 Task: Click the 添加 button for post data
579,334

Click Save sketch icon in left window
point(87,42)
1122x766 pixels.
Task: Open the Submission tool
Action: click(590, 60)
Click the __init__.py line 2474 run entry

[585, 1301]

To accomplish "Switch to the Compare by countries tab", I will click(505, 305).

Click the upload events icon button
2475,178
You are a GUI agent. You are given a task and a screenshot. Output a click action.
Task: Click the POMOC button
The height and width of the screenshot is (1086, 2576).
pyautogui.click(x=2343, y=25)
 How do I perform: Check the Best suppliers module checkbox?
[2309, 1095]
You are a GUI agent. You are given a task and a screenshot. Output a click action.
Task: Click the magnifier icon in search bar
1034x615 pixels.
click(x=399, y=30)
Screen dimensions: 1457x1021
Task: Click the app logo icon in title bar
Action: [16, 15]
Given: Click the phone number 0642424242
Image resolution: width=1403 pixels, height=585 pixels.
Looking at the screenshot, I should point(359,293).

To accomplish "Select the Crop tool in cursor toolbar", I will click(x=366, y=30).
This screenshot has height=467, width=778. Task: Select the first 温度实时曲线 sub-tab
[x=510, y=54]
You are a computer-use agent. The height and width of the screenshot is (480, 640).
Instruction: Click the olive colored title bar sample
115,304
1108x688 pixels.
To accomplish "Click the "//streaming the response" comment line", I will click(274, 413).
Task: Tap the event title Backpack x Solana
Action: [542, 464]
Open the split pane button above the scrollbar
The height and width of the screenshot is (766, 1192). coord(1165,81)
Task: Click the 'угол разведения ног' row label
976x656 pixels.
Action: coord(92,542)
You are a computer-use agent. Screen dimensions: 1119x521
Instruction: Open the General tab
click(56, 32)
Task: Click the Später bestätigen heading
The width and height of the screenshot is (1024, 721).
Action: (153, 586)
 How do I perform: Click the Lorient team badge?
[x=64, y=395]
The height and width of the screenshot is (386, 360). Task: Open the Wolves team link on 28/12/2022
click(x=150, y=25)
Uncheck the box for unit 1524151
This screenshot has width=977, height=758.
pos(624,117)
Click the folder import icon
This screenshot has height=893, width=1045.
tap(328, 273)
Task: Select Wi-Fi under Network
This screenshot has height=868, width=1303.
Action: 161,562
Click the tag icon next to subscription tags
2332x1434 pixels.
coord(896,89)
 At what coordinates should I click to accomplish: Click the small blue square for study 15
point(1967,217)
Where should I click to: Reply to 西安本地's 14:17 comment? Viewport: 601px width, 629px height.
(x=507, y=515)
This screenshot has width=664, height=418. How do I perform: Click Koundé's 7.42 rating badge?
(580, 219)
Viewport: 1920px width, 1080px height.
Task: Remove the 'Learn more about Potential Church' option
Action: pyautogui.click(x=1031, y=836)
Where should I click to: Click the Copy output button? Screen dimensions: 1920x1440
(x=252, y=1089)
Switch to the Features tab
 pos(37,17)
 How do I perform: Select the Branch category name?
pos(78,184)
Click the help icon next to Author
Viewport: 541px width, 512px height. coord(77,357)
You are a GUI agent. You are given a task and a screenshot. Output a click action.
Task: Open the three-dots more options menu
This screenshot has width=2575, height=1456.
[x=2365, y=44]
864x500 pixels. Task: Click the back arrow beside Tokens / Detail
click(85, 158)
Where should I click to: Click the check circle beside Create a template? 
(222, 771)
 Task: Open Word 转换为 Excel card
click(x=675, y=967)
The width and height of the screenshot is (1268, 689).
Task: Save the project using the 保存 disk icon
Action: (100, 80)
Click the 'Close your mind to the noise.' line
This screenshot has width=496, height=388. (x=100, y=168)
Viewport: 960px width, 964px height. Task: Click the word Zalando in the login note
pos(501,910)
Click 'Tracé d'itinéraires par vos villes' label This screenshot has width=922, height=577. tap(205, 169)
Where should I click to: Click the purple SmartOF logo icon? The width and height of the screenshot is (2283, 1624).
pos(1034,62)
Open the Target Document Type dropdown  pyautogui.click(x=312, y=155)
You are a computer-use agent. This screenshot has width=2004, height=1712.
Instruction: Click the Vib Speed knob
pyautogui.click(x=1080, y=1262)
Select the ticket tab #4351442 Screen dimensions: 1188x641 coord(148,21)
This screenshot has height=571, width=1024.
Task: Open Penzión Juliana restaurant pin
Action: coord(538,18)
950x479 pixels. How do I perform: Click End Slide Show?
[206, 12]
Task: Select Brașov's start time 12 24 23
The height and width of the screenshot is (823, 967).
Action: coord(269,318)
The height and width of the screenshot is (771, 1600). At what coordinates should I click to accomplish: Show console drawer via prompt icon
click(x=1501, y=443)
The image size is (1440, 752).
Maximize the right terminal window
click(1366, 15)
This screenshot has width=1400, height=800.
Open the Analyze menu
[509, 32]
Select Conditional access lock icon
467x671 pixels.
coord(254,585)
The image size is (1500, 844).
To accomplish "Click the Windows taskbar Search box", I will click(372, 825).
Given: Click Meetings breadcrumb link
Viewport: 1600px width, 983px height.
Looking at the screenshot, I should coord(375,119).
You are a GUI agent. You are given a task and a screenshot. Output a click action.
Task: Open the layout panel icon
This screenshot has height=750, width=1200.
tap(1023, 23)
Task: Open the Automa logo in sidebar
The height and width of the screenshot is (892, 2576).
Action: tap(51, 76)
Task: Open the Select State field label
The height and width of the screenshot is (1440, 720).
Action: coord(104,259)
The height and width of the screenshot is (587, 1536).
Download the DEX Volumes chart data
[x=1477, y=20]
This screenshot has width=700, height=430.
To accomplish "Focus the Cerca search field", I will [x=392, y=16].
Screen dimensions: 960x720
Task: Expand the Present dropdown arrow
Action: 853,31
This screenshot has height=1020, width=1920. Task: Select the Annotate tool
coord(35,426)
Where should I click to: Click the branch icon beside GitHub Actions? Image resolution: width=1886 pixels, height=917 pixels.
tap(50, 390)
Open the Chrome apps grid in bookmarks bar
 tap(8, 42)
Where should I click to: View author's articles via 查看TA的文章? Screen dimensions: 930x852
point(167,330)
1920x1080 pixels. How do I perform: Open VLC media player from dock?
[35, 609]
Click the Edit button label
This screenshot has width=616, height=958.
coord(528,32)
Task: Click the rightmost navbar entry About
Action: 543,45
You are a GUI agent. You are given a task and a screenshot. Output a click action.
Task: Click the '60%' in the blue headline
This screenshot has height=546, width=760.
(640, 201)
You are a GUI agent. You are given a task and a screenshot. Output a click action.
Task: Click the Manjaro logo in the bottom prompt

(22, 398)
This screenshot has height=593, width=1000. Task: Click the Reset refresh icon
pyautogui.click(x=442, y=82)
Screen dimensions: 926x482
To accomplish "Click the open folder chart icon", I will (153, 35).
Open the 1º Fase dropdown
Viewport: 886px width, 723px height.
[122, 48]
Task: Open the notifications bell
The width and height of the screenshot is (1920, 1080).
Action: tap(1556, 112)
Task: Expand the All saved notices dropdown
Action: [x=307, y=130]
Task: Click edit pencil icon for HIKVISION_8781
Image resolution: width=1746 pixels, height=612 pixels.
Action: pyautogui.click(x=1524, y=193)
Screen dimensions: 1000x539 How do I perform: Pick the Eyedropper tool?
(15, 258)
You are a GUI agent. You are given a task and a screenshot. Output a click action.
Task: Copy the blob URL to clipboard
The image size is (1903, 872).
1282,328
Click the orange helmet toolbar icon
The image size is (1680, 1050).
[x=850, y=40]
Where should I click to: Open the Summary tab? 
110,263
-*-*-
# [Work to be completed]
Recast every line of the items above as a JSON list of strings, one string per line, leaving out blank lines.

# [Final answer]
[
  " Task: Click the 添加 button for post data",
  "579,334",
  "Click Save sketch icon in left window",
  "point(87,42)",
  "1122x766 pixels.",
  "Task: Open the Submission tool",
  "Action: click(590, 60)",
  "Click the __init__.py line 2474 run entry",
  "[585, 1301]",
  "To accomplish \"Switch to the Compare by countries tab\", I will click(505, 305).",
  "Click the upload events icon button",
  "2475,178",
  "You are a GUI agent. You are given a task and a screenshot. Output a click action.",
  "Task: Click the POMOC button",
  "The height and width of the screenshot is (1086, 2576).",
  "pyautogui.click(x=2343, y=25)",
  " How do I perform: Check the Best suppliers module checkbox?",
  "[2309, 1095]",
  "You are a GUI agent. You are given a task and a screenshot. Output a click action.",
  "Task: Click the magnifier icon in search bar",
  "1034x615 pixels.",
  "click(x=399, y=30)",
  "Screen dimensions: 1457x1021",
  "Task: Click the app logo icon in title bar",
  "Action: [16, 15]",
  "Given: Click the phone number 0642424242",
  "Image resolution: width=1403 pixels, height=585 pixels.",
  "Looking at the screenshot, I should point(359,293).",
  "To accomplish \"Select the Crop tool in cursor toolbar\", I will click(x=366, y=30).",
  "This screenshot has height=467, width=778. Task: Select the first 温度实时曲线 sub-tab",
  "[x=510, y=54]",
  "You are a computer-use agent. The height and width of the screenshot is (480, 640).",
  "Instruction: Click the olive colored title bar sample",
  "115,304",
  "1108x688 pixels.",
  "To accomplish \"Click the \"//streaming the response\" comment line\", I will click(274, 413).",
  "Task: Tap the event title Backpack x Solana",
  "Action: [542, 464]",
  "Open the split pane button above the scrollbar",
  "The height and width of the screenshot is (766, 1192). coord(1165,81)",
  "Task: Click the 'угол разведения ног' row label",
  "976x656 pixels.",
  "Action: coord(92,542)",
  "You are a computer-use agent. Screen dimensions: 1119x521",
  "Instruction: Open the General tab",
  "click(56, 32)",
  "Task: Click the Später bestätigen heading",
  "The width and height of the screenshot is (1024, 721).",
  "Action: (153, 586)",
  " How do I perform: Click the Lorient team badge?",
  "[x=64, y=395]",
  "The height and width of the screenshot is (386, 360). Task: Open the Wolves team link on 28/12/2022",
  "click(x=150, y=25)",
  "Uncheck the box for unit 1524151",
  "This screenshot has width=977, height=758.",
  "pos(624,117)",
  "Click the folder import icon",
  "This screenshot has height=893, width=1045.",
  "tap(328, 273)",
  "Task: Select Wi-Fi under Network",
  "This screenshot has height=868, width=1303.",
  "Action: 161,562",
  "Click the tag icon next to subscription tags",
  "2332x1434 pixels.",
  "coord(896,89)",
  " At what coordinates should I click to accomplish: Click the small blue square for study 15",
  "point(1967,217)",
  "Where should I click to: Reply to 西安本地's 14:17 comment? Viewport: 601px width, 629px height.",
  "(x=507, y=515)",
  "This screenshot has width=664, height=418. How do I perform: Click Koundé's 7.42 rating badge?",
  "(580, 219)",
  "Viewport: 1920px width, 1080px height.",
  "Task: Remove the 'Learn more about Potential Church' option",
  "Action: pyautogui.click(x=1031, y=836)",
  "Where should I click to: Click the Copy output button? Screen dimensions: 1920x1440",
  "(x=252, y=1089)",
  "Switch to the Features tab",
  " pos(37,17)",
  " How do I perform: Select the Branch category name?",
  "pos(78,184)",
  "Click the help icon next to Author",
  "Viewport: 541px width, 512px height. coord(77,357)",
  "You are a GUI agent. You are given a task and a screenshot. Output a click action.",
  "Task: Open the three-dots more options menu",
  "This screenshot has width=2575, height=1456.",
  "[x=2365, y=44]",
  "864x500 pixels. Task: Click the back arrow beside Tokens / Detail",
  "click(85, 158)",
  "Where should I click to: Click the check circle beside Create a template? ",
  "(222, 771)",
  " Task: Open Word 转换为 Excel card",
  "click(x=675, y=967)",
  "The width and height of the screenshot is (1268, 689).",
  "Task: Save the project using the 保存 disk icon",
  "Action: (100, 80)",
  "Click the 'Close your mind to the noise.' line",
  "This screenshot has width=496, height=388. (x=100, y=168)",
  "Viewport: 960px width, 964px height. Task: Click the word Zalando in the login note",
  "pos(501,910)",
  "Click 'Tracé d'itinéraires par vos villes' label This screenshot has width=922, height=577. tap(205, 169)",
  "Where should I click to: Click the purple SmartOF logo icon? The width and height of the screenshot is (2283, 1624).",
  "pos(1034,62)",
  "Open the Target Document Type dropdown  pyautogui.click(x=312, y=155)",
  "You are a computer-use agent. This screenshot has width=2004, height=1712.",
  "Instruction: Click the Vib Speed knob",
  "pyautogui.click(x=1080, y=1262)",
  "Select the ticket tab #4351442 Screen dimensions: 1188x641 coord(148,21)",
  "This screenshot has height=571, width=1024.",
  "Task: Open Penzión Juliana restaurant pin",
  "Action: coord(538,18)",
  "950x479 pixels. How do I perform: Click End Slide Show?",
  "[206, 12]",
  "Task: Select Brașov's start time 12 24 23",
  "The height and width of the screenshot is (823, 967).",
  "Action: coord(269,318)",
  "The height and width of the screenshot is (771, 1600). At what coordinates should I click to accomplish: Show console drawer via prompt icon",
  "click(x=1501, y=443)",
  "The image size is (1440, 752).",
  "Maximize the right terminal window",
  "click(1366, 15)",
  "This screenshot has width=1400, height=800.",
  "Open the Analyze menu",
  "[509, 32]",
  "Select Conditional access lock icon",
  "467x671 pixels.",
  "coord(254,585)",
  "The image size is (1500, 844).",
  "To accomplish \"Click the Windows taskbar Search box\", I will click(372, 825).",
  "Given: Click Meetings breadcrumb link",
  "Viewport: 1600px width, 983px height.",
  "Looking at the screenshot, I should coord(375,119).",
  "You are a GUI agent. You are given a task and a screenshot. Output a click action.",
  "Task: Open the layout panel icon",
  "This screenshot has height=750, width=1200.",
  "tap(1023, 23)",
  "Task: Open the Automa logo in sidebar",
  "The height and width of the screenshot is (892, 2576).",
  "Action: tap(51, 76)",
  "Task: Open the Select State field label",
  "The height and width of the screenshot is (1440, 720).",
  "Action: coord(104,259)",
  "The height and width of the screenshot is (587, 1536).",
  "Download the DEX Volumes chart data",
  "[x=1477, y=20]",
  "This screenshot has width=700, height=430.",
  "To accomplish \"Focus the Cerca search field\", I will [x=392, y=16].",
  "Screen dimensions: 960x720",
  "Task: Expand the Present dropdown arrow",
  "Action: 853,31",
  "This screenshot has height=1020, width=1920. Task: Select the Annotate tool",
  "coord(35,426)",
  "Where should I click to: Click the branch icon beside GitHub Actions? Image resolution: width=1886 pixels, height=917 pixels.",
  "tap(50, 390)",
  "Open the Chrome apps grid in bookmarks bar",
  " tap(8, 42)",
  "Where should I click to: View author's articles via 查看TA的文章? Screen dimensions: 930x852",
  "point(167,330)",
  "1920x1080 pixels. How do I perform: Open VLC media player from dock?",
  "[35, 609]",
  "Click the Edit button label",
  "This screenshot has width=616, height=958.",
  "coord(528,32)",
  "Task: Click the rightmost navbar entry About",
  "Action: 543,45",
  "You are a GUI agent. You are given a task and a screenshot. Output a click action.",
  "Task: Click the '60%' in the blue headline",
  "This screenshot has height=546, width=760.",
  "(640, 201)",
  "You are a GUI agent. You are given a task and a screenshot. Output a click action.",
  "Task: Click the Manjaro logo in the bottom prompt",
  "(22, 398)",
  "This screenshot has height=593, width=1000. Task: Click the Reset refresh icon",
  "pyautogui.click(x=442, y=82)",
  "Screen dimensions: 926x482",
  "To accomplish \"Click the open folder chart icon\", I will (153, 35).",
  "Open the 1º Fase dropdown",
  "Viewport: 886px width, 723px height.",
  "[122, 48]",
  "Task: Open the notifications bell",
  "The width and height of the screenshot is (1920, 1080).",
  "Action: tap(1556, 112)",
  "Task: Expand the All saved notices dropdown",
  "Action: [x=307, y=130]",
  "Task: Click edit pencil icon for HIKVISION_8781",
  "Image resolution: width=1746 pixels, height=612 pixels.",
  "Action: pyautogui.click(x=1524, y=193)",
  "Screen dimensions: 1000x539 How do I perform: Pick the Eyedropper tool?",
  "(15, 258)",
  "You are a GUI agent. You are given a task and a screenshot. Output a click action.",
  "Task: Copy the blob URL to clipboard",
  "The image size is (1903, 872).",
  "1282,328",
  "Click the orange helmet toolbar icon",
  "The image size is (1680, 1050).",
  "[x=850, y=40]",
  "Where should I click to: Open the Summary tab? ",
  "110,263"
]